When a line in the listing contains the string "section", pick it out and copy it.

**Extracted material:**
----

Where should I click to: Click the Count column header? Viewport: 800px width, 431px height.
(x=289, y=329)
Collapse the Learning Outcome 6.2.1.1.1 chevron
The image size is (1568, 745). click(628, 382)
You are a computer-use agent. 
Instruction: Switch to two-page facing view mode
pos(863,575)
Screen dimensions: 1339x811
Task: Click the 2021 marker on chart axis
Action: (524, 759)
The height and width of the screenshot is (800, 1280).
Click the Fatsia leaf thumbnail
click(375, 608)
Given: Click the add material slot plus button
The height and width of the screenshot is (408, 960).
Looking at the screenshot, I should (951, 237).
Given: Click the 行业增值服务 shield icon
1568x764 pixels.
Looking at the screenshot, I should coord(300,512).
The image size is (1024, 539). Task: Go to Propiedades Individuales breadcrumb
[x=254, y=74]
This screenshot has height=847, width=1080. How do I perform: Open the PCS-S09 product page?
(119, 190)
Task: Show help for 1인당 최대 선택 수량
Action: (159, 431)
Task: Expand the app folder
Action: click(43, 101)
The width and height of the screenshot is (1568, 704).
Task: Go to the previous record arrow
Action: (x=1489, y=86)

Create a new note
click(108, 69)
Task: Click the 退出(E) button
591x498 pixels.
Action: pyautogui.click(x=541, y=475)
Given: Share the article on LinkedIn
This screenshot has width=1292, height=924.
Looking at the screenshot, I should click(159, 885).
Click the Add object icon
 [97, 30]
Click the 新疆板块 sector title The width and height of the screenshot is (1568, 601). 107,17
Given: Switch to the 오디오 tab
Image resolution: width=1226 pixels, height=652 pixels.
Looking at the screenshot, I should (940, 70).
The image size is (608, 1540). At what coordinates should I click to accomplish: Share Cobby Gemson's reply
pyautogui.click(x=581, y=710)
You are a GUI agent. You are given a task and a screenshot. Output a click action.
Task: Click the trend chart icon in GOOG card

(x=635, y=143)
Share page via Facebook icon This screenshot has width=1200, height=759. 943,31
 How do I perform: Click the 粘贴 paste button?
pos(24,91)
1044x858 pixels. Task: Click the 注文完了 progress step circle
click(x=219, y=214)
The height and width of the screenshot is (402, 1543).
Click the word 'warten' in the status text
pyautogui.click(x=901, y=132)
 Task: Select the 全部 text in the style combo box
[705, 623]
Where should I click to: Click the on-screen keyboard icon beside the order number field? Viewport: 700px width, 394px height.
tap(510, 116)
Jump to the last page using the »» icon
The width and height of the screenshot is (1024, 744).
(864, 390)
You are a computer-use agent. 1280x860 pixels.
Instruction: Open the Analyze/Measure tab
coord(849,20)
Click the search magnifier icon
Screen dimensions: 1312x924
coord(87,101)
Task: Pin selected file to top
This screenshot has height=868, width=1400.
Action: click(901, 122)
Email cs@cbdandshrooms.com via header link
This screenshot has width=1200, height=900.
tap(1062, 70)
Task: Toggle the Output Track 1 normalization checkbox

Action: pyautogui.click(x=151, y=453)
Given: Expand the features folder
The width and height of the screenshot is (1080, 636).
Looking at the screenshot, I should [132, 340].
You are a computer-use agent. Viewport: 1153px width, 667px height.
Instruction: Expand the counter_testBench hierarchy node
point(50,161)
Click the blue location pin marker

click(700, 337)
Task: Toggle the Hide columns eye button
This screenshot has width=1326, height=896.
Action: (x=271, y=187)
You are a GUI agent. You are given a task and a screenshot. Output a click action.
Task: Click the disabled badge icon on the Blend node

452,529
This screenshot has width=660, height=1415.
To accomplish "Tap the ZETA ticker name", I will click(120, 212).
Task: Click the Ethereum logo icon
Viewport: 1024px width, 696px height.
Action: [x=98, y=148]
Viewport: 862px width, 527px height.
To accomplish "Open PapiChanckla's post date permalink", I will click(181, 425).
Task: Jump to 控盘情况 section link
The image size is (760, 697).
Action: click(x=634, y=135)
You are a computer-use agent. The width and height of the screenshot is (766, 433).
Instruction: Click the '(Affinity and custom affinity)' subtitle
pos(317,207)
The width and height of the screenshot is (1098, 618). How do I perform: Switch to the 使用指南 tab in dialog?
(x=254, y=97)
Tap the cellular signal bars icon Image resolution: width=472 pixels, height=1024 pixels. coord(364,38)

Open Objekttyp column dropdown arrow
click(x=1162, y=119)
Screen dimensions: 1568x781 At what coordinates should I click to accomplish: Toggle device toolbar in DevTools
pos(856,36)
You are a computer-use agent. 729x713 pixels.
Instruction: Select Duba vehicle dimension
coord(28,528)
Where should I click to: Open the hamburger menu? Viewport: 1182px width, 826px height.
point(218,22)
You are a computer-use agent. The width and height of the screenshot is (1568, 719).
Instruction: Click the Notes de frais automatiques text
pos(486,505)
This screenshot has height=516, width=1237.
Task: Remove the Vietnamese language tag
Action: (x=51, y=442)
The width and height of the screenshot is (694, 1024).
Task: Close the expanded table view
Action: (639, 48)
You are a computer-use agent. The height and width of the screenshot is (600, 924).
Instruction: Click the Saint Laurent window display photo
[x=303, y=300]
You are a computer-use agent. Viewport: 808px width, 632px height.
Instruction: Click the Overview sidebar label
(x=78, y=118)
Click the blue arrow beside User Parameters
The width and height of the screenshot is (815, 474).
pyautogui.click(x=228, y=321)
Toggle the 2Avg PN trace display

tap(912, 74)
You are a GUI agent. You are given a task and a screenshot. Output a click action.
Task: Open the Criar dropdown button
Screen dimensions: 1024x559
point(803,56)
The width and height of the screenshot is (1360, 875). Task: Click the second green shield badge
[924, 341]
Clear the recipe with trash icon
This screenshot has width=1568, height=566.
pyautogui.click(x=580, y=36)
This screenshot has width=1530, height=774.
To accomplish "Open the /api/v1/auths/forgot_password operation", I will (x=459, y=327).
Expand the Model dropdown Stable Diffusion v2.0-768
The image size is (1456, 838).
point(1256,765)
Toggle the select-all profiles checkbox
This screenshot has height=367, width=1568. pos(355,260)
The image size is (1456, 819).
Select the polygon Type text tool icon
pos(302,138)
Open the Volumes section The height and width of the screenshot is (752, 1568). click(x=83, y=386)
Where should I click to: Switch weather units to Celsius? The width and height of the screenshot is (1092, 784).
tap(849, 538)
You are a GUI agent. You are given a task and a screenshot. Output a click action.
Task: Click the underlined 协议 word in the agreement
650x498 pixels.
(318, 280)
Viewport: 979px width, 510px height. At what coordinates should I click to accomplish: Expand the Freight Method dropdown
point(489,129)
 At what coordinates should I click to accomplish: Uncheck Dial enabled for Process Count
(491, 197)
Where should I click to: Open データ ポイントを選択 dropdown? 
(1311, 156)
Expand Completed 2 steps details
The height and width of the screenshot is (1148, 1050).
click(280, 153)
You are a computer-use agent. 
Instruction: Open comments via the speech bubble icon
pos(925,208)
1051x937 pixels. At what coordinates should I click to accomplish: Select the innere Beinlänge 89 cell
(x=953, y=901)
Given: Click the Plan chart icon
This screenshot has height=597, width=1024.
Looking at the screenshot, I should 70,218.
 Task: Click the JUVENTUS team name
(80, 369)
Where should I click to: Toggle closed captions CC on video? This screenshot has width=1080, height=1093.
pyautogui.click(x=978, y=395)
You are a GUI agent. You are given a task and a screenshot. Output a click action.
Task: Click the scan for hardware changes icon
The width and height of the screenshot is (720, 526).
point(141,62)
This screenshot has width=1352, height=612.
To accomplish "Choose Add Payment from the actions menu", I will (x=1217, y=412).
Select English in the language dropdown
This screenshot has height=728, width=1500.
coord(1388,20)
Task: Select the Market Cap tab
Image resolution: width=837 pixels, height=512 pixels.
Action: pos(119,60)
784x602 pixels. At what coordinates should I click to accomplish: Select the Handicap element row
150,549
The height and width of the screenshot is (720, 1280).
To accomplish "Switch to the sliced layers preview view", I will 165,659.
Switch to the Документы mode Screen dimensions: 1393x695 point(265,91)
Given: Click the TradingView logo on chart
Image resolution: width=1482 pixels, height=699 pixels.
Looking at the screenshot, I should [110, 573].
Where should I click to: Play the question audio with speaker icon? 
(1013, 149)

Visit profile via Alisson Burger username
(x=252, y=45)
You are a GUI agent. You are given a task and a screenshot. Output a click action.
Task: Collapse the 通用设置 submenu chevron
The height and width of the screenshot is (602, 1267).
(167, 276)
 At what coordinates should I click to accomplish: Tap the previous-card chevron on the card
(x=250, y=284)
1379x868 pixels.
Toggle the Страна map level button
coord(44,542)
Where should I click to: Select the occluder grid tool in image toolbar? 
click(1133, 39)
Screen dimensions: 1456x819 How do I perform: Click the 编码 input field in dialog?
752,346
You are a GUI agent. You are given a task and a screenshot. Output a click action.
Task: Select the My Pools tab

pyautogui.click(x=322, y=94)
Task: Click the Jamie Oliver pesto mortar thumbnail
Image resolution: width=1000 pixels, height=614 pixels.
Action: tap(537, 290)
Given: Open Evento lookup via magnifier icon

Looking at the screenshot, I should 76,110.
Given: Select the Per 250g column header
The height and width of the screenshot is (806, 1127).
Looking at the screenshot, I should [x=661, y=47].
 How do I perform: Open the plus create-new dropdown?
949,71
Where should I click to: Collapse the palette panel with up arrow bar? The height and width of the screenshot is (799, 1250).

----

**Solution to the exercise:**
Task: Jump to 控盘情况 section link
Open the Volumes section The height and width of the screenshot is (752, 1568). click(x=83, y=386)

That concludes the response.